(Exercise inputs)
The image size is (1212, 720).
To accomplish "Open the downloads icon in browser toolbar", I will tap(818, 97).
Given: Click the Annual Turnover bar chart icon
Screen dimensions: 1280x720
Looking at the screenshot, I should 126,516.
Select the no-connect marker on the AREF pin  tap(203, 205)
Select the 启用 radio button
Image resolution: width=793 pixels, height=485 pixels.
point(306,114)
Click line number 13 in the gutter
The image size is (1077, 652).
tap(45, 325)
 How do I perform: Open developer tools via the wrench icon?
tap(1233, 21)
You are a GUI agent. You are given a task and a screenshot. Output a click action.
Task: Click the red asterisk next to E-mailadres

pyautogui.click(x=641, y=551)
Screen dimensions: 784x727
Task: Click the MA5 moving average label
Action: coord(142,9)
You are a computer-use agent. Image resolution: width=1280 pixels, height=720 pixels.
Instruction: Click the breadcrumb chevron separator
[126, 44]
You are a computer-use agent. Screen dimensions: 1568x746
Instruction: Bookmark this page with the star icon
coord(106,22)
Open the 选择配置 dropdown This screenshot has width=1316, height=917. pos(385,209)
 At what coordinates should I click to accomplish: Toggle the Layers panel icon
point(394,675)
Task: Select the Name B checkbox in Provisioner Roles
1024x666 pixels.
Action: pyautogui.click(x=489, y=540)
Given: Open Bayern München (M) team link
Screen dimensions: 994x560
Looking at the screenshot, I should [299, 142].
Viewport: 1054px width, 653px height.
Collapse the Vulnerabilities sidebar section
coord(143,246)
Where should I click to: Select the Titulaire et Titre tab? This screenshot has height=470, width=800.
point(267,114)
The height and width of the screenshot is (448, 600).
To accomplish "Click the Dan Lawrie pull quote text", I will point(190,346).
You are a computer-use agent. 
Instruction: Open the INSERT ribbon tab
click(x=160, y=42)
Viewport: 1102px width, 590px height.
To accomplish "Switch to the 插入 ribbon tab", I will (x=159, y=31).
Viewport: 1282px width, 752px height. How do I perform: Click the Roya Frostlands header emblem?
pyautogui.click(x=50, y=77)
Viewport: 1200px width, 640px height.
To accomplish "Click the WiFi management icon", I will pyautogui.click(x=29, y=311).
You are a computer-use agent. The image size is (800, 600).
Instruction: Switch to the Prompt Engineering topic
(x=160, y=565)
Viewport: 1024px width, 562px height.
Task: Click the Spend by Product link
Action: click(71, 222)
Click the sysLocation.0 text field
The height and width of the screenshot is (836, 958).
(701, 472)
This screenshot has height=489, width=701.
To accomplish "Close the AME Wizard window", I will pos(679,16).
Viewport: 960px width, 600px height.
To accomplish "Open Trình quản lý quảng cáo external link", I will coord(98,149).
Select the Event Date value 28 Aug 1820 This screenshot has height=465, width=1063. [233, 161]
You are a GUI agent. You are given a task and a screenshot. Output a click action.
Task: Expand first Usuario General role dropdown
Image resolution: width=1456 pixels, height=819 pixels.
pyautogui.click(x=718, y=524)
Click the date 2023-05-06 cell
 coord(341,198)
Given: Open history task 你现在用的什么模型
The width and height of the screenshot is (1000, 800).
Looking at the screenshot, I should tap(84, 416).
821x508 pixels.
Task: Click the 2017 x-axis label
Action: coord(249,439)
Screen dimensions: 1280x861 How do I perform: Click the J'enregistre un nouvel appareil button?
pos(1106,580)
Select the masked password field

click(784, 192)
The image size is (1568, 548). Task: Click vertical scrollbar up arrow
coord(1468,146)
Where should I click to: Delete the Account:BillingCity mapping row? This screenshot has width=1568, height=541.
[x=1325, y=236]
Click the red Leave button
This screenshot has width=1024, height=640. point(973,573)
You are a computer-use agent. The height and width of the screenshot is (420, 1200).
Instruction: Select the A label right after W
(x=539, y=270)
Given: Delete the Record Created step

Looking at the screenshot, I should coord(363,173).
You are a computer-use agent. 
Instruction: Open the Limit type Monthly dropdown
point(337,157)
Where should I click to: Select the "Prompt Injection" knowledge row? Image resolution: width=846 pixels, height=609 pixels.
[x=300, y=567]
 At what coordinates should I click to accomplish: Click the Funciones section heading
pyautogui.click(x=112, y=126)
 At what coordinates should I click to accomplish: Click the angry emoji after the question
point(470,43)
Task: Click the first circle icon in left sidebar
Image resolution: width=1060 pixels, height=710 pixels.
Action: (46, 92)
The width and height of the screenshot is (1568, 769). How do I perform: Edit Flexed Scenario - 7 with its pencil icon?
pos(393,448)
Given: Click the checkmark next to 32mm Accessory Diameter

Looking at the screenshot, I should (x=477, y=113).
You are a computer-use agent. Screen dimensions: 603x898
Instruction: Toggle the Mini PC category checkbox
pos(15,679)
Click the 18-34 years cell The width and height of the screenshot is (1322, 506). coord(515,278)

(Task requirements) Please copy each line from the material above in which the string "agent" appears.

(Task output)
You are a GUI agent. You are given a task and a screenshot. Output a click action.
You are a computer-use agent. Image resolution: width=1280 pixels, height=720 pixels.
You are a computer-use agent. Screen dimensions: 1568x746
You are a computer-use agent. 
You are a computer-use agent. The image size is (800, 600).
You are a GUI agent. You are given a task and a screenshot. Output a click action.
You are a computer-use agent. The height and width of the screenshot is (420, 1200).
You are a computer-use agent. 
You are a computer-use agent. Screen dimensions: 603x898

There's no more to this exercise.